» Task details
Can you print every line, unchanged, from the one containing "Tap the VP currency icon beside 3,550" down to the very last line, and nothing else?

» Source data
##########

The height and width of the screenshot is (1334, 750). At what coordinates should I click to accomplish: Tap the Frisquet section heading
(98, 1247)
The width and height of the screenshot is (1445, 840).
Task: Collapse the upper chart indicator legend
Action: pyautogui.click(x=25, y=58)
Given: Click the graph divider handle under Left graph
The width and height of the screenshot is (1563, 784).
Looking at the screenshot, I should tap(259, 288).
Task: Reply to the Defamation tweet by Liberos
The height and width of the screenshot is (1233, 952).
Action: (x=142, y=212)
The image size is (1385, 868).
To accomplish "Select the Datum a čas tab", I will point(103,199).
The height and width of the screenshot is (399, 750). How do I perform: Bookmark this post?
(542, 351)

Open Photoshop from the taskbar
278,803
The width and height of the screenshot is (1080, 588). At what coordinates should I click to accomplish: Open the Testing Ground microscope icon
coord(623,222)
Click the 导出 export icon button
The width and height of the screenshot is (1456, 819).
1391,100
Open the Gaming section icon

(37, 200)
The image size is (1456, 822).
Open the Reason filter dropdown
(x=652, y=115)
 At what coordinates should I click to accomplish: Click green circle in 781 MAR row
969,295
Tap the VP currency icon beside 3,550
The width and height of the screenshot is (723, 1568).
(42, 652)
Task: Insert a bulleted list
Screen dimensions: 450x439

##########

» Exercise solution
Tap the VP currency icon beside 3,550
The width and height of the screenshot is (723, 1568).
(42, 652)
Task: Insert a bulleted list
Screen dimensions: 450x439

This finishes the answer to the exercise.